2015-07-15-the-jim-gaffigan-show2

Nailed it. (This episode also has a subplot involving Goldberg's character and a Café Gitane barista that I won't spoil but that pays off beautifully.)

Finally, though it's not exactly part of the content of either episode that's already come out, it's worthy of praise: TV Land made a Jim Gaffigan mascot that has been wandering around Times Square the past few weeks taking photos with tourists.

Brilliant.

...But?

Considering that actual Jeannie Gaffigan is a writer on the show, I don't understand why fictionalized Jeannie Gaffigan is such a scold. "Jim, those [Fudgsicles] are for the kids!" is a line TV Jeanne utters more than once in "Super Great Daddy Day"; the plot is catalyzed by his wish to prove he can do the tasks she is not quite prepared to hand off to him, and when he (of course) screws them up, the two get into a very predictable fight. The real Jeannie must be fun and funny if she and Jim are such close collaborators; why doesn't her TV avatar get to evince those qualities?

"The Bible Story" -- another episode that's already been released, and which TV Land will air on July 29 -- also revolves around Jeannie giving Jim an annoying errand that ruins his life. When Jeannie charges him to pick up an absolutely enormous Bible and forbids him from putting it in a garbage bag (seriously, the only kind of bag that would hold it: this thing is gigantic), he has to take it out to his set, and is holding it in a photo he takes with a fan. The photo goes viral, leading to a hurricane of news around Jim's proud Christianity. And when he tries to correct the record, he seems to cast himself as an anti-Christian comic...long story short, the thing blows up -- for a while -- to a level reminiscent of the more fantastical episode of Louie, or even of Man Seeking Woman.
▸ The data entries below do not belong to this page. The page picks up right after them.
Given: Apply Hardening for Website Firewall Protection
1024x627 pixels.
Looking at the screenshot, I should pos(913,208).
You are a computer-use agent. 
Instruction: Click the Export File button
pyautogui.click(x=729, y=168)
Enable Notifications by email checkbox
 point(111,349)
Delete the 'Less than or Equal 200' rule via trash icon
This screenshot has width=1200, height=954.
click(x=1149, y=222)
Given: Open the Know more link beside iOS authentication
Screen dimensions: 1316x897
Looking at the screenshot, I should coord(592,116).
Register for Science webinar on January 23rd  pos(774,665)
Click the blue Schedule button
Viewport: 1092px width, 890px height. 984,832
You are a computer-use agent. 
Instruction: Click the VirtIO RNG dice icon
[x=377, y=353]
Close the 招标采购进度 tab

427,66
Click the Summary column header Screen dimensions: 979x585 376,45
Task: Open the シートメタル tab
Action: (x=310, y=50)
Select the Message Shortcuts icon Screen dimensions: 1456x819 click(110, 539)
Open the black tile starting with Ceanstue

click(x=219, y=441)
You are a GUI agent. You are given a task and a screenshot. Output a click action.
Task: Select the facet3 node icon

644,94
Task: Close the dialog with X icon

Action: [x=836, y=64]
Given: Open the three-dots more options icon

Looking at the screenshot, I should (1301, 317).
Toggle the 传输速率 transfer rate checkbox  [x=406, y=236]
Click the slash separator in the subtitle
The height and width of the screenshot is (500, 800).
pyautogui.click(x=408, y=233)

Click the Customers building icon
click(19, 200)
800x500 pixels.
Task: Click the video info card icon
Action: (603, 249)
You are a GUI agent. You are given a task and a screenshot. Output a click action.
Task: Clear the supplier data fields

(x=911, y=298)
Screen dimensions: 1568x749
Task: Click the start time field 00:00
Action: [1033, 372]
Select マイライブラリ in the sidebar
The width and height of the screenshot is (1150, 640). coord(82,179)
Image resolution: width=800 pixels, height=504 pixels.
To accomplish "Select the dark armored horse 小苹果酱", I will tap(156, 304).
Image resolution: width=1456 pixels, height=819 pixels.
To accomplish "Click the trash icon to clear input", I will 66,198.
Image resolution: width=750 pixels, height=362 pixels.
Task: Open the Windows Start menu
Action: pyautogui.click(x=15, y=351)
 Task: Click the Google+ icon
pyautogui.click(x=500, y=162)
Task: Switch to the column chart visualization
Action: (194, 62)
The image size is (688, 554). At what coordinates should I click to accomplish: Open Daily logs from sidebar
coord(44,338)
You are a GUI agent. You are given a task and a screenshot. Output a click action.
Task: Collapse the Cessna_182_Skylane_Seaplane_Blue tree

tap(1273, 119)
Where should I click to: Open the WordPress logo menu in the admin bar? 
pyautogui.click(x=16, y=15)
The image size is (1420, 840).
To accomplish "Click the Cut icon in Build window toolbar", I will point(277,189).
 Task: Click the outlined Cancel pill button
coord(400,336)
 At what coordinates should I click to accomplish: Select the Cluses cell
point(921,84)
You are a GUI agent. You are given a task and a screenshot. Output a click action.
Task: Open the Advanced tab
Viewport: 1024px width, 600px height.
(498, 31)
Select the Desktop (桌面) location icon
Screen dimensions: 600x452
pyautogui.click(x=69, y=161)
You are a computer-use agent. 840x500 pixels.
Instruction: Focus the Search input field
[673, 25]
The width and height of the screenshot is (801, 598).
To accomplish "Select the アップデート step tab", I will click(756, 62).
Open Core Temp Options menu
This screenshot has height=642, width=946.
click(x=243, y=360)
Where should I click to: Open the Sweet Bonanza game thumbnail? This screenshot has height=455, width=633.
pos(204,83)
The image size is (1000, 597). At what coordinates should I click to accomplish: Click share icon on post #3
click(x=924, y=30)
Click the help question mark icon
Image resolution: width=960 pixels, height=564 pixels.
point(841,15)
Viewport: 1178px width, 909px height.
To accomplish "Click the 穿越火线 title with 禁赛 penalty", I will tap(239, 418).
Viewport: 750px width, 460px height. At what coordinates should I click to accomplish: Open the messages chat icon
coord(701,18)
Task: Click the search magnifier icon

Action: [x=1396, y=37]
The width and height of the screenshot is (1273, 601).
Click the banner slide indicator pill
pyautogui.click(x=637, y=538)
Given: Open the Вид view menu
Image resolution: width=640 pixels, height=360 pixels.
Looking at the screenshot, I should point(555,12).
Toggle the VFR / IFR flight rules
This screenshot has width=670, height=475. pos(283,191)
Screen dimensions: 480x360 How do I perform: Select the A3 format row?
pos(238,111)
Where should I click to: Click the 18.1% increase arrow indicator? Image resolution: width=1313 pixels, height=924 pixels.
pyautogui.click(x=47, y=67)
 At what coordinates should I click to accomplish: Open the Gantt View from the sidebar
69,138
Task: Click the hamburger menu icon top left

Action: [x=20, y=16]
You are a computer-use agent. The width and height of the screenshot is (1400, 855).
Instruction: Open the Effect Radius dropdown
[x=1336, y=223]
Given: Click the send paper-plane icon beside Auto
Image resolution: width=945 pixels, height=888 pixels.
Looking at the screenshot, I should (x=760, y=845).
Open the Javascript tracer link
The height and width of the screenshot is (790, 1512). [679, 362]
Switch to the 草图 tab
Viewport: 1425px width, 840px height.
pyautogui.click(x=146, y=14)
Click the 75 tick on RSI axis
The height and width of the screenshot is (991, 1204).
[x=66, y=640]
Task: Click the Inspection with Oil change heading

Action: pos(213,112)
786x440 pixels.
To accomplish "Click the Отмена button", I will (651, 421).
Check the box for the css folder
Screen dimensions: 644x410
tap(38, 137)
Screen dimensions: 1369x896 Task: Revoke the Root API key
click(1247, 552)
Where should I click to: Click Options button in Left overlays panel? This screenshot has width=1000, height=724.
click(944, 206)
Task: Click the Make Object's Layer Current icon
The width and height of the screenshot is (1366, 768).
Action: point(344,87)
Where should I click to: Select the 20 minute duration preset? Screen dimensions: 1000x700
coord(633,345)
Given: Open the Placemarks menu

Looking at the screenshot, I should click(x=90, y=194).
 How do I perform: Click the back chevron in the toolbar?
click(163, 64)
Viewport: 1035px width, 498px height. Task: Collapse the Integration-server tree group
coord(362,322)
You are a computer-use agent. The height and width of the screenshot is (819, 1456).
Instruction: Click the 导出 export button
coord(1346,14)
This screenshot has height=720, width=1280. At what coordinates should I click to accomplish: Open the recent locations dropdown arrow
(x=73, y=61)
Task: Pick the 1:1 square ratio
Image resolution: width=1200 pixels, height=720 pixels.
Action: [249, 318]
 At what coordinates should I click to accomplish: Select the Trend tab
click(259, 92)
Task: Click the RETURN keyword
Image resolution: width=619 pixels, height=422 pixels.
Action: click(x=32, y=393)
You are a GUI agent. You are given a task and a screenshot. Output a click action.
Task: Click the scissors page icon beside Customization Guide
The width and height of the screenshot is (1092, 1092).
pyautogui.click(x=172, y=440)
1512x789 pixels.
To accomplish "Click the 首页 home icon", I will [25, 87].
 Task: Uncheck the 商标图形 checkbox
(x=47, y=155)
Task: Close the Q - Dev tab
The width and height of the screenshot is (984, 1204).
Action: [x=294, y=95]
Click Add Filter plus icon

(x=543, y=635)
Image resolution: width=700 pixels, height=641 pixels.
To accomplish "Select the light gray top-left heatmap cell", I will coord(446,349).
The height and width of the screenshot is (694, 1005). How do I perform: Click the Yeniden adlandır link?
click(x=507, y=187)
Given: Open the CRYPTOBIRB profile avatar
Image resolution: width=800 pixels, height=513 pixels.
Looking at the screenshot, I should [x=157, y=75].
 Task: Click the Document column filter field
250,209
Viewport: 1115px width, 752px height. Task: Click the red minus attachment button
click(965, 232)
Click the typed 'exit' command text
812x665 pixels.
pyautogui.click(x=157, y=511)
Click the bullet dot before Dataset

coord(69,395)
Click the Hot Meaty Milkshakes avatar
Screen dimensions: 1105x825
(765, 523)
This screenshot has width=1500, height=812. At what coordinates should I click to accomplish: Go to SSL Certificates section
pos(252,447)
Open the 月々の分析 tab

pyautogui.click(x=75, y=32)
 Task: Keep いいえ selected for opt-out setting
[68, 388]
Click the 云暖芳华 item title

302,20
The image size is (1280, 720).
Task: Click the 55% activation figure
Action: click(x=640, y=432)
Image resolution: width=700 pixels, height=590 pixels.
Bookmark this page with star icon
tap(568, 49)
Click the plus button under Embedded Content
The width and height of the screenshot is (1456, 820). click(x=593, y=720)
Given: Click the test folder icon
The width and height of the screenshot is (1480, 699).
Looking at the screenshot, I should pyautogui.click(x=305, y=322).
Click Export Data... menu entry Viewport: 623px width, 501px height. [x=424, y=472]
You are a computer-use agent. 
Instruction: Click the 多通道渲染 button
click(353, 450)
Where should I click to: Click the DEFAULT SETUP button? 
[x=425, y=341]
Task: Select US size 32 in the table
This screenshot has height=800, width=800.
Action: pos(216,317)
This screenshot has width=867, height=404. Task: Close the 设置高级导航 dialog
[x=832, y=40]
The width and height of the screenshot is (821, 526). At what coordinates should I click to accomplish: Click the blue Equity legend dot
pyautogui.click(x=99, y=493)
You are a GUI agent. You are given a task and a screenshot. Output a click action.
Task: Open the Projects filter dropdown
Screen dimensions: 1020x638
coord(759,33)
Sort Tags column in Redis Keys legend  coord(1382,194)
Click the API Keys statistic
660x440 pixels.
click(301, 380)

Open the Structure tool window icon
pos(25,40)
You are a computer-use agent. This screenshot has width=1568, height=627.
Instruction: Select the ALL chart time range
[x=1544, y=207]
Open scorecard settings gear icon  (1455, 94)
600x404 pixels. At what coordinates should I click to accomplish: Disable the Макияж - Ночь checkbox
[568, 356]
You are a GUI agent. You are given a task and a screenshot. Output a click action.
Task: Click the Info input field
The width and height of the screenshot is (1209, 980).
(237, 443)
TJGS would do better to stick to realistic stories lest it be accused of being derivative of those shows, which have leaned more determinedly into that style.

...So?

Given how much I dearly love Gaffigan's standup, I really had high hopes that The Jim Gaffigan Show would be reminiscent of his act at its goofiest and best. I was not expecting it to be so generic, in the "fat guy/skinny wife" mold. I'll give it a few more chances to win me over, but if "Super Great Daddy Day" and "The Bible Story" are typical of the whole season, it's not for me.